**TASK INSTRUCTIONS:**
Tell me how many lines in the entries below contain the word "text"; reply with the number and nothing else.

(Saved entries)
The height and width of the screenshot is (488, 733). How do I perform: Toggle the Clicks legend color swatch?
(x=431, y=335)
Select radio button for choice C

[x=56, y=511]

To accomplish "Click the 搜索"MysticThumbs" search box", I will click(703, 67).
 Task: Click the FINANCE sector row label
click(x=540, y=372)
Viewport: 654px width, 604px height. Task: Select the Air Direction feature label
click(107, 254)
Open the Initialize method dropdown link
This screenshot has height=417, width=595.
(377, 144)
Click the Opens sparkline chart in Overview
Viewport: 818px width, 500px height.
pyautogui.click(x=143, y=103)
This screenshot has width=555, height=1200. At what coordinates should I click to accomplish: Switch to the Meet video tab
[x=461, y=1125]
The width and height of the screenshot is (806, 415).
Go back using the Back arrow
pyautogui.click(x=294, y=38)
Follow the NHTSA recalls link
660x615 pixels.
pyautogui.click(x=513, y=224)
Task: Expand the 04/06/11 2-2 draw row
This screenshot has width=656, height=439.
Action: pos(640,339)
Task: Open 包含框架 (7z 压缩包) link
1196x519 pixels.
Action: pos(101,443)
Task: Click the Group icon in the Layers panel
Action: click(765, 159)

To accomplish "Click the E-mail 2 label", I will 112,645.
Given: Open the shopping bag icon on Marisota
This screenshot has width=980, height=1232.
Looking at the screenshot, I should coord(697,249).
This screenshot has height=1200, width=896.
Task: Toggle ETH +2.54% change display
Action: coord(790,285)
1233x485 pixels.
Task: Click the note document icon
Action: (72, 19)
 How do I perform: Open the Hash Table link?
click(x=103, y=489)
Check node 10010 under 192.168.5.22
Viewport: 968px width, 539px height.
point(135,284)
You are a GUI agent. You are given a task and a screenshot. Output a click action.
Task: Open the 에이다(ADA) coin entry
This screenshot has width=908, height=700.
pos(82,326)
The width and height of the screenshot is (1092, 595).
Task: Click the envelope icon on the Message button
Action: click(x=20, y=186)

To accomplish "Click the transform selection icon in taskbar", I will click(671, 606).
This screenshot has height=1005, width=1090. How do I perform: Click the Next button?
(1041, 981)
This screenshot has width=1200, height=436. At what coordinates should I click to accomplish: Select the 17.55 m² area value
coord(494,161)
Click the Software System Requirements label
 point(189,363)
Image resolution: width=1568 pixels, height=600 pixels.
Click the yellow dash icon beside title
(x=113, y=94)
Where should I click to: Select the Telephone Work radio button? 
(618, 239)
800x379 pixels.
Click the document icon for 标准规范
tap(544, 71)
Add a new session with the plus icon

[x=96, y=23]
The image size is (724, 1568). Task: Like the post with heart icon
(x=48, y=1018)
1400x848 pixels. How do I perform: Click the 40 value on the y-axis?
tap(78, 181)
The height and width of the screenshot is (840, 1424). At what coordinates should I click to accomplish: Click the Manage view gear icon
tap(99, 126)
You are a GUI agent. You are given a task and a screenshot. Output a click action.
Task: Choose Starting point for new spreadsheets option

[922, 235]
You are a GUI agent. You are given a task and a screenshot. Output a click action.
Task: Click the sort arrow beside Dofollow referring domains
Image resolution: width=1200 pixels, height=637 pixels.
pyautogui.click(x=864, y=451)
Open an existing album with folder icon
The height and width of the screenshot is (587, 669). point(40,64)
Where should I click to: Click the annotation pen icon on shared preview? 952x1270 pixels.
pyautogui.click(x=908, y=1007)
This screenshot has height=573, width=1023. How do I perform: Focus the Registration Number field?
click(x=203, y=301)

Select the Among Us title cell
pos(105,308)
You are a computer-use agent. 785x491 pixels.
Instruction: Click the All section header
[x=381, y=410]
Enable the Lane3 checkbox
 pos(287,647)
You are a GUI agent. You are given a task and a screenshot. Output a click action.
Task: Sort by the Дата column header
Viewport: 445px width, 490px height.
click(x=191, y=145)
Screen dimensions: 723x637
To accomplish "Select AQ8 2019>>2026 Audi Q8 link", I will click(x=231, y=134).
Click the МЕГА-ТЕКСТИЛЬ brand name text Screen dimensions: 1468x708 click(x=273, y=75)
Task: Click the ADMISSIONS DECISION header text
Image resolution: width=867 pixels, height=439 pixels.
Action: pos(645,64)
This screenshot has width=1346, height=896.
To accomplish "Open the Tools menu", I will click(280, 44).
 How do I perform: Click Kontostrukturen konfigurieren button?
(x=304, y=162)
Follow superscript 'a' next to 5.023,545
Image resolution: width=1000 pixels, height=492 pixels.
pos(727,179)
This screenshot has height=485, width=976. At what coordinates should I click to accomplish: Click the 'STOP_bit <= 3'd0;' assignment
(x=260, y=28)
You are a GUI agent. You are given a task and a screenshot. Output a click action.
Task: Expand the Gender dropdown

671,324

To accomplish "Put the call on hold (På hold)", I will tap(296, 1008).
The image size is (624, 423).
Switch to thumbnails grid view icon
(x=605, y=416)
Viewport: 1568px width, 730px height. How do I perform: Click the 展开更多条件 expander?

**OUTPUT OF THE EXERCISE:**
2